(Word and element location records)
- - - - - - -
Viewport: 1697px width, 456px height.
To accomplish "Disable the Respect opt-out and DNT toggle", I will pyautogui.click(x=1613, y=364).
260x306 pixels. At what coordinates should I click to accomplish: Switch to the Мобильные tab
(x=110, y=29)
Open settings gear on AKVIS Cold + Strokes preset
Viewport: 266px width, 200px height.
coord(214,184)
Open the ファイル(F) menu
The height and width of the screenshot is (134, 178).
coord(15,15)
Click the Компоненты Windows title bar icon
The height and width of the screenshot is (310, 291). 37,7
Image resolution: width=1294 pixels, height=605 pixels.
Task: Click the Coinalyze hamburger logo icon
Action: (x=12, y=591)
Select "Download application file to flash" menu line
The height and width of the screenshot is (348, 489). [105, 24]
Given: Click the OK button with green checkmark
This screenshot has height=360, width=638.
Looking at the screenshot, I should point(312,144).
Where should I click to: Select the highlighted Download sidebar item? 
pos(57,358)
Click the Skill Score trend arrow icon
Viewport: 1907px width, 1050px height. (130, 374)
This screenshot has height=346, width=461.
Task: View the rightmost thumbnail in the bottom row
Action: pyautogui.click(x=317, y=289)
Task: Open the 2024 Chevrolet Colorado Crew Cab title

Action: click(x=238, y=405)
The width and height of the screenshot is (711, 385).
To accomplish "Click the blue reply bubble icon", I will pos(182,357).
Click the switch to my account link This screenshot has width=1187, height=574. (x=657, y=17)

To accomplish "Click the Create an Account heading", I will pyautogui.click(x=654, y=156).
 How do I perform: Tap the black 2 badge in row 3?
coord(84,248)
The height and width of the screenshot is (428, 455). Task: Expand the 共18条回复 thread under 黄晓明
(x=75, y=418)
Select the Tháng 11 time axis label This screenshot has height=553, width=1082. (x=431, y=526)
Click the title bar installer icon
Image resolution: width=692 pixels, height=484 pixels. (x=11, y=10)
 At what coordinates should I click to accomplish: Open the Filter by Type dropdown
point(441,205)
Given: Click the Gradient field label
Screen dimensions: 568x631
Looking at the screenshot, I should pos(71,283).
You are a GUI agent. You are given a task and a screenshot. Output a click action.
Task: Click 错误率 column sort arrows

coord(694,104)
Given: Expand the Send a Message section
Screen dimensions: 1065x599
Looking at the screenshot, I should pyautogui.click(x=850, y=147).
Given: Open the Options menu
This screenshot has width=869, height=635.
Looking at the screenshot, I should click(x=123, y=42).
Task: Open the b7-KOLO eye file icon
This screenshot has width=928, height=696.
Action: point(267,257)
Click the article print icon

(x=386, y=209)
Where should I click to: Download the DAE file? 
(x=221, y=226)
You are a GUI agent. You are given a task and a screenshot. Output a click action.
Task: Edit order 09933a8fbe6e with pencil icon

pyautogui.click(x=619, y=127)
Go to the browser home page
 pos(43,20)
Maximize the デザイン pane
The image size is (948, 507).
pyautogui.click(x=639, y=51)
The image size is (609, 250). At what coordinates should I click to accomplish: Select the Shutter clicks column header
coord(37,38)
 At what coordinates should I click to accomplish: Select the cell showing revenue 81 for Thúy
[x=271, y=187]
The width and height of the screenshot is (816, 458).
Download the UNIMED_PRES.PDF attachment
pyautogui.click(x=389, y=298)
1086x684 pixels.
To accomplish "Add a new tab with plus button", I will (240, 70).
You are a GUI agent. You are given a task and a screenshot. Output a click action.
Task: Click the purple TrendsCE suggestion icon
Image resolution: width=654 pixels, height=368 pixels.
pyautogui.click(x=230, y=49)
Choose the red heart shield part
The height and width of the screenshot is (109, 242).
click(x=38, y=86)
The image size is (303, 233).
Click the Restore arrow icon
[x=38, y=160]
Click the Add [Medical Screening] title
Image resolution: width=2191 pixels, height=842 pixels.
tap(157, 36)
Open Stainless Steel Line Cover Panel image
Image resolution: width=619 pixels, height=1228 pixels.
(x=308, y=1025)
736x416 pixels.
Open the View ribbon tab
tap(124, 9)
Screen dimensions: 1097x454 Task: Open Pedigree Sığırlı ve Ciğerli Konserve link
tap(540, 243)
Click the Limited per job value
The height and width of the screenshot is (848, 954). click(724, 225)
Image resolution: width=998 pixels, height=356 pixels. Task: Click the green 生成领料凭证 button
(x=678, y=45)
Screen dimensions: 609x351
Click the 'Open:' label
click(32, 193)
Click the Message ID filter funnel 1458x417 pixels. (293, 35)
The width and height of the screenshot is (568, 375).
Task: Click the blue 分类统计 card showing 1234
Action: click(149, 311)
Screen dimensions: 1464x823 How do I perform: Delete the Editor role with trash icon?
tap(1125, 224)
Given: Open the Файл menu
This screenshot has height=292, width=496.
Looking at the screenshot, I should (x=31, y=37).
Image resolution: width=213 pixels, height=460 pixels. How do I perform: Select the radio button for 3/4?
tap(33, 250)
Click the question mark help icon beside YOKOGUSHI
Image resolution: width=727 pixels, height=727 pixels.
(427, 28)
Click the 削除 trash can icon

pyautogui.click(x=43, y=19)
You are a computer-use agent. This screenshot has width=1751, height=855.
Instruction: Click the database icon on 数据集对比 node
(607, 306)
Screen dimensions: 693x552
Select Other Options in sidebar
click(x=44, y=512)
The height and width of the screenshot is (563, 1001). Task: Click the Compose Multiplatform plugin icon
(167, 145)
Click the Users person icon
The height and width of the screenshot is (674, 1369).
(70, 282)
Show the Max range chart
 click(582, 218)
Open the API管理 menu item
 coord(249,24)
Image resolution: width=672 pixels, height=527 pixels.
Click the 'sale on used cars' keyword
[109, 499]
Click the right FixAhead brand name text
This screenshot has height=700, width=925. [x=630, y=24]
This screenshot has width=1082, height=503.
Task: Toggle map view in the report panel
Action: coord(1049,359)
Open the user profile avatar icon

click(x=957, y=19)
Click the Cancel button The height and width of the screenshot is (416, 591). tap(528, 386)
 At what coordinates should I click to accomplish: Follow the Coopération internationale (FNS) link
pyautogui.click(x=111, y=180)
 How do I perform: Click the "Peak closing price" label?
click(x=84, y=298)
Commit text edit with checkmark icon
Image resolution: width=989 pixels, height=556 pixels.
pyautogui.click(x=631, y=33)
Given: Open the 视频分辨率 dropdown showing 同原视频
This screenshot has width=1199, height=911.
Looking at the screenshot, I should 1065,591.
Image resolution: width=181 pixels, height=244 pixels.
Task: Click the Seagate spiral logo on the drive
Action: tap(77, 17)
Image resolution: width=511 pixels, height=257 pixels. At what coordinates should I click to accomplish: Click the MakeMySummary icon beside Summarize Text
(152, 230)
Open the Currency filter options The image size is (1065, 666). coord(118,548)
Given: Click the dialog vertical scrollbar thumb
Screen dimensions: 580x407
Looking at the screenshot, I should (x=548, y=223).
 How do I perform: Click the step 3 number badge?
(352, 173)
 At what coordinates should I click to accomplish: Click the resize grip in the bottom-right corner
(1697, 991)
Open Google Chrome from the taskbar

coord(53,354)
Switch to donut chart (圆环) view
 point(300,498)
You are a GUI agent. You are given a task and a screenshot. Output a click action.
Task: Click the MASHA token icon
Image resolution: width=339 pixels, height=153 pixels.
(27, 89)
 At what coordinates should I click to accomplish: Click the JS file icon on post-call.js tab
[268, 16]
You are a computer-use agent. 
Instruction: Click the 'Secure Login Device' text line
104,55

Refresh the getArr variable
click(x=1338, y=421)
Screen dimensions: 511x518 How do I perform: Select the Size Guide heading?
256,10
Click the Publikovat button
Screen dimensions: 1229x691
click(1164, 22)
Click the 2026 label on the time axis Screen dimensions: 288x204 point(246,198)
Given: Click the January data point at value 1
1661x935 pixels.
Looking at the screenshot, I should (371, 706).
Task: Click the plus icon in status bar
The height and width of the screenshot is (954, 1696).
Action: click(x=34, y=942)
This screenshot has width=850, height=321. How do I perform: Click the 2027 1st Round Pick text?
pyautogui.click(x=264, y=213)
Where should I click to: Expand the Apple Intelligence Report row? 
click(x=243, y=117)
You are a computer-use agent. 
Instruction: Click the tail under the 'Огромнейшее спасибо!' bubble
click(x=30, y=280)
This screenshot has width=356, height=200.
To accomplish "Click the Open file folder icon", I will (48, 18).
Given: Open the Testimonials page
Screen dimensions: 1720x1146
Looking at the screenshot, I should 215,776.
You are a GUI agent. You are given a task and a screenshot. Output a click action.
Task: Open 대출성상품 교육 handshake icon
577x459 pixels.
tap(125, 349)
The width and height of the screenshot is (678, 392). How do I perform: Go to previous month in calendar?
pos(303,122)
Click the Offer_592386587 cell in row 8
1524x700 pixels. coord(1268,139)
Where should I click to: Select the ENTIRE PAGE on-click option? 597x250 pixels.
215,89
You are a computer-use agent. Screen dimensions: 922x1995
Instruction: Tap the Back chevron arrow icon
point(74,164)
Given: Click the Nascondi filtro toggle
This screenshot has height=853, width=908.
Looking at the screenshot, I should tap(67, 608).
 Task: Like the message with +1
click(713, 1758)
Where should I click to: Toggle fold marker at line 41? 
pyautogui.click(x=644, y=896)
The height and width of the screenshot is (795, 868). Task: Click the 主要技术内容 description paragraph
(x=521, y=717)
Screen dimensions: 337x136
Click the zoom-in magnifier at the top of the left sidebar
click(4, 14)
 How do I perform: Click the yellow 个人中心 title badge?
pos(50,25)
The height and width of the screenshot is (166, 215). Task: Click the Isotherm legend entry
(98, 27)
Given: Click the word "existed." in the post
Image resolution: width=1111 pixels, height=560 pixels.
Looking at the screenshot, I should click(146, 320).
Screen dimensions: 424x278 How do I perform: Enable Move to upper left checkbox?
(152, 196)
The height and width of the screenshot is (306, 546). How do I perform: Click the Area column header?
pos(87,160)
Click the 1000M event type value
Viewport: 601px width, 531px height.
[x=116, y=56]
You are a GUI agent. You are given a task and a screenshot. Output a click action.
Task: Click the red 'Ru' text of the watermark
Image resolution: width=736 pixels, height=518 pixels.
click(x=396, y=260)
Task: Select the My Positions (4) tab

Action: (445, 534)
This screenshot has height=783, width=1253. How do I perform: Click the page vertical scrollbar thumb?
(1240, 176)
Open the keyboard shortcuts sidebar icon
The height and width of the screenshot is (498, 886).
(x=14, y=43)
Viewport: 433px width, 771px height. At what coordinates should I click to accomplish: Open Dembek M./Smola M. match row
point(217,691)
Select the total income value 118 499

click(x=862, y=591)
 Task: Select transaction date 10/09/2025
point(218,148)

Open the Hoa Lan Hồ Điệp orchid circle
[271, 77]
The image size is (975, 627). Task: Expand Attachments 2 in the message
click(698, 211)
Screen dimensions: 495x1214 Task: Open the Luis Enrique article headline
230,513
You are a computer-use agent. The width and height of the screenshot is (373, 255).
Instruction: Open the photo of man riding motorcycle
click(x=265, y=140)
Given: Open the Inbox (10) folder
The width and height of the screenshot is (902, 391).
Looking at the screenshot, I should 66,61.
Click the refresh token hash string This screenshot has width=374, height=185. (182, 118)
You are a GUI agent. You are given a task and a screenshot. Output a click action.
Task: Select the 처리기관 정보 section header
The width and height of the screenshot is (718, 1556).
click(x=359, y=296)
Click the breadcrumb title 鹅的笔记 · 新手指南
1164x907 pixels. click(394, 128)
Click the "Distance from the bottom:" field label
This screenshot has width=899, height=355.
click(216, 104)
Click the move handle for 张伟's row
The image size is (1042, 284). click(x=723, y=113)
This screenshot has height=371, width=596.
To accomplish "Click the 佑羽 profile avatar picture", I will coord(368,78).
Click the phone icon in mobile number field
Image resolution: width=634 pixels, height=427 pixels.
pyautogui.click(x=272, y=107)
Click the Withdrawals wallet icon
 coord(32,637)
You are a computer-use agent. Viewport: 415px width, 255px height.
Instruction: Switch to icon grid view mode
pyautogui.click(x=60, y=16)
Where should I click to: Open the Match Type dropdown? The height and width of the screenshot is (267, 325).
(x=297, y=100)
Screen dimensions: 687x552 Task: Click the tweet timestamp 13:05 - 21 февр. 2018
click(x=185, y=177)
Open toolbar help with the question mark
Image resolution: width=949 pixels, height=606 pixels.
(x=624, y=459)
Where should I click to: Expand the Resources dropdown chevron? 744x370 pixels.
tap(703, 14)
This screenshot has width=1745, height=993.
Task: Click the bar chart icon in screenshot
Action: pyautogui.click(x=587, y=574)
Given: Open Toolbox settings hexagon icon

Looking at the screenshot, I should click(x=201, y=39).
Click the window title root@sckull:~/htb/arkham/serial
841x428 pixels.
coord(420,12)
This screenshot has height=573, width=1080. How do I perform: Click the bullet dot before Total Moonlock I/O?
- - - - - - -
Your objective:
How many lines of the material above contain the string "Viewport"? Case counts, so give only the number.

Task result:
6